9月20日(月・祝)、東京都文京区の後楽園ホールで開催されるShooto2021#06で、石井逸人を相手に修斗環太平洋バンタム級王座の防衛線を行う、安藤達也のインタビュー後編。
TEXT by Shojro Kameike

7月末から約1カ月、安藤は米国サクラメントのチーム・アルファメールで、どのような練習を行ってきたのか。大塚隆史に負けたことで気づき、サクラメントで改めさせられた自身の格闘技観――。かつて練習を共にしていた石井との試合で、安藤は新しい自分を見せつけようとしている。

<安藤達也インタビューPart.01はコチラから>


――アルファメールでは、どのような練習を行ってきたのですか。

「多いときは1日2~3回ぐらい練習がありました。午前9時30分からプロ練習、それが終わるとフィジカルトレーニングがあって、夜は寝技のクラスに出るというスケジュールが週2日ぐらいありましたね。1週間の中で、水曜日がヤマなんですよ」

――ヤマ、というと?

「水曜日は1日1コマだけ、ガチスパーをやるんです。1週間やってきたことをスパーで試す。そんな感じで、週6日練習して1日だけ休むというスケジュールですね。アルファメールの練習がない日は、他のジムの練習に参加したりしていたので、サクラメントにいる間に休んだのは2日だけでしたけど……」

――練習漬けの毎日で気づくことはありましたか。

「はい。自分ができないこと、これはヤバいなと思ったこともあったんですよ。水曜日のスパーの前に、トレーニングの一環で(石原)夜叉坊や川原選手と水泳に行ったら、みんな、ガンガン――無酸素で25メートルの潜水ができたり、無酸素でクロールもこなしていて。僕は最初、みんなと比べて半分の距離しかできずに、『これはヤバいな』と思いました」

――それまで水泳や無酸素の運動には自信があったのですか。

「僕、子供の頃は毎日、市民プールで泳いでいたんですよ。プールの人に顔を覚えられるぐらい(笑)。大学の授業でも3時間の遠泳があったので、ガンガン泳いでいました。なのに、夜叉坊や川原選手についていくことができなくて。そういうところから考えを変えさせられましたね」

――それだけハードな練習をこなしてきたとのことですが、大塚戦で負傷した足の具合は良くなっているのでしょうか。
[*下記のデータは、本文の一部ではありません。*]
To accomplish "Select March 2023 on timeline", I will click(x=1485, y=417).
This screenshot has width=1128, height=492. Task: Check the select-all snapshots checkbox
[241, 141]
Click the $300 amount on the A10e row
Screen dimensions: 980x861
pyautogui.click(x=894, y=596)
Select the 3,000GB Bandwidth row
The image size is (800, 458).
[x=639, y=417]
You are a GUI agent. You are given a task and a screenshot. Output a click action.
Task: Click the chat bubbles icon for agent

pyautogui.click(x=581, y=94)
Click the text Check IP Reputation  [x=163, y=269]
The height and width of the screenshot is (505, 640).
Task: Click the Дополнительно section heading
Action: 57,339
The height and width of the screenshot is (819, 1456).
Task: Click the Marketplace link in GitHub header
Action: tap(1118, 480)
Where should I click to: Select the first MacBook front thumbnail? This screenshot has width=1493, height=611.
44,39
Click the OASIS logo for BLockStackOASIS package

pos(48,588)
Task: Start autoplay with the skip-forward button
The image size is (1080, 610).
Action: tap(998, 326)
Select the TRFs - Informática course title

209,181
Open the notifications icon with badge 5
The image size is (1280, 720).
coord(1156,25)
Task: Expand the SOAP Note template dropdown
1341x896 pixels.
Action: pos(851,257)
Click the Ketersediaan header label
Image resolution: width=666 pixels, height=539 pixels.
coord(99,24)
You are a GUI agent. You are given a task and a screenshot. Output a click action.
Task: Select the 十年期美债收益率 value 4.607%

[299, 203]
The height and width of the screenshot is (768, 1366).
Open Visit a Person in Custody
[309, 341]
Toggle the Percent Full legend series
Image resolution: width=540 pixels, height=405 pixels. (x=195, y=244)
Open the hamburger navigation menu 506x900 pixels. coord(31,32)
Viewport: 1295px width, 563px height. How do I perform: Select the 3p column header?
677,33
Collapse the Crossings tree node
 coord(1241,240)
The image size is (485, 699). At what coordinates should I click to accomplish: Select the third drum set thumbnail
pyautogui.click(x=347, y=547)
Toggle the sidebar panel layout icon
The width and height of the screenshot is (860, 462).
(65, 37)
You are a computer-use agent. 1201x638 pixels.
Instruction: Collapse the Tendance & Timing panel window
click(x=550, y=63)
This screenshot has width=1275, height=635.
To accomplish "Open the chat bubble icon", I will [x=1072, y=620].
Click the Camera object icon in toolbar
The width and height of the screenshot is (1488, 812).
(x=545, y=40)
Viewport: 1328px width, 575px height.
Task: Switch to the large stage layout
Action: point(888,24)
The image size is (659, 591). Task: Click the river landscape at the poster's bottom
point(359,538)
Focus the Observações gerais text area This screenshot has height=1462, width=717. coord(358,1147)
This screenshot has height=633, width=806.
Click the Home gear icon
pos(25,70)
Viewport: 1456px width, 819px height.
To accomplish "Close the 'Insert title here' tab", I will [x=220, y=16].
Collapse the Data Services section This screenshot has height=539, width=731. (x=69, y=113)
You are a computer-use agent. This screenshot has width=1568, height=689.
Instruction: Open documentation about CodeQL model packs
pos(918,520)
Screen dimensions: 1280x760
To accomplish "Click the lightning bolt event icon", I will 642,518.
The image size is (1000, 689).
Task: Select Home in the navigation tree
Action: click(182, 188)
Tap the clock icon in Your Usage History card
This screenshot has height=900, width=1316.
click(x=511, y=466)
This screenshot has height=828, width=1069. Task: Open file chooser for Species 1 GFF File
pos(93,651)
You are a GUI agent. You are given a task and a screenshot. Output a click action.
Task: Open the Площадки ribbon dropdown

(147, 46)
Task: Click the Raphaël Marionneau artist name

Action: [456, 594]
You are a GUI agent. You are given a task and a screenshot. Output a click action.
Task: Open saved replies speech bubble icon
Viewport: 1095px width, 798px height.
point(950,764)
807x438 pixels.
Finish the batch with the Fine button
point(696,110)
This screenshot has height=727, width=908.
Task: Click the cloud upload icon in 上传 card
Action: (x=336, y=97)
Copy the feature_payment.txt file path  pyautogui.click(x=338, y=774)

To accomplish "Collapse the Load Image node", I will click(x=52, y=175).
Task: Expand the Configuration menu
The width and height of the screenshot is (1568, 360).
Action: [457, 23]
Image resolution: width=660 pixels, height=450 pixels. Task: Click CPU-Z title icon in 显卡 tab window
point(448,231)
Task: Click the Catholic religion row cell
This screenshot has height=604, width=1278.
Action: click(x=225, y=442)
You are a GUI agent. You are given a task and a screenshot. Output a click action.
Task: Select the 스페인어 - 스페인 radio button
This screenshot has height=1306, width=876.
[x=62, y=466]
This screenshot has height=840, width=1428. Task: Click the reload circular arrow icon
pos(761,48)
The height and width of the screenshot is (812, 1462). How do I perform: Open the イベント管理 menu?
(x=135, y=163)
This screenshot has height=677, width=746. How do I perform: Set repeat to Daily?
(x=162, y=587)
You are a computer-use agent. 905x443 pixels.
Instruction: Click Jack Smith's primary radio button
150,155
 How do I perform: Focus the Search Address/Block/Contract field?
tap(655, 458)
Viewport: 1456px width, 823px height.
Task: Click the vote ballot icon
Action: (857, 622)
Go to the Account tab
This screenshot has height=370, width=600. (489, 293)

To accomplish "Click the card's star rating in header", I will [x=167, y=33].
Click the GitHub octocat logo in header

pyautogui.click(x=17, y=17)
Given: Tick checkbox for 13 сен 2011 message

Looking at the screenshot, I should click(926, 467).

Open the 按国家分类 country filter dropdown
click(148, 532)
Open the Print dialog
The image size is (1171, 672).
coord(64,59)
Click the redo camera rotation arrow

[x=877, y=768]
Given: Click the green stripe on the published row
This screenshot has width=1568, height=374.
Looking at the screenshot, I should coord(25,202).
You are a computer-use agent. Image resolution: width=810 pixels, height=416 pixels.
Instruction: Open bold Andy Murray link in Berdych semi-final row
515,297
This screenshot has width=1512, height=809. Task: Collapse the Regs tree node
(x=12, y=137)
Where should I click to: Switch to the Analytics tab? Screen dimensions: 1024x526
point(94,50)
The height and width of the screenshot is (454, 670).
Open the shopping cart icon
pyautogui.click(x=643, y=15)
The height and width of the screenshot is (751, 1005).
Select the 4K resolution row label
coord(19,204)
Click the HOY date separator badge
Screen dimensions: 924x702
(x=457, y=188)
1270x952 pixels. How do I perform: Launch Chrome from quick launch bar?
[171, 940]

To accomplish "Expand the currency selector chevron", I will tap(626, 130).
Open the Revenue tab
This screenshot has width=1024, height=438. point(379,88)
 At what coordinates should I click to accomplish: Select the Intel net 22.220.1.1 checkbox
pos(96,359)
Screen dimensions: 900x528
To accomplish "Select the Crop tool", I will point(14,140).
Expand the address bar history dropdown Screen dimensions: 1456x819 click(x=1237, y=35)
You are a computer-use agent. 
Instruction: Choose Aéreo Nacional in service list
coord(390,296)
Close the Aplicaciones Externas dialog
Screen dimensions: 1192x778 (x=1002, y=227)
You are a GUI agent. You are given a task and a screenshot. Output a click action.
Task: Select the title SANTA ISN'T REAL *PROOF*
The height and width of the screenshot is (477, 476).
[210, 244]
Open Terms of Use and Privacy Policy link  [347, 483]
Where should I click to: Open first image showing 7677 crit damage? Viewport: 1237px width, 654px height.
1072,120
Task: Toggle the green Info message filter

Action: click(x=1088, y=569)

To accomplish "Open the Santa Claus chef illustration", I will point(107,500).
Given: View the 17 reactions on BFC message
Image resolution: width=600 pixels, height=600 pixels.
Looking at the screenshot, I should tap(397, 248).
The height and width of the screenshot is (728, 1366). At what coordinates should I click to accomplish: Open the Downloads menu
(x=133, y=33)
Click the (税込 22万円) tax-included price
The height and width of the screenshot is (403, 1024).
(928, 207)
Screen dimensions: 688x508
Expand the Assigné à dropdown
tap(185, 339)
「だいぶ良くなりました。大塚戦後は3カ月ぐらい何もせず、だいぶ良くなってきてから山登りもできるようになりましたし」

――山登り……?

「そうなんですよ。最近はトレーニングで山を登ったり、走ったりしています。東京だと奥多摩の山とかですね。東京以外でも、朝4時に出発して、6時に現地へ着いて登り始めたりするんです」

――山の話から、嬉しそうに声のトーンが上がりましたね(笑)。

「楽しいですよ(笑)。『準備8割、実行2割』っていう言葉があるじゃないですか」

――仕事が成功するかどうかは80パーセント、準備の段階で決まるという意味の言葉ですね。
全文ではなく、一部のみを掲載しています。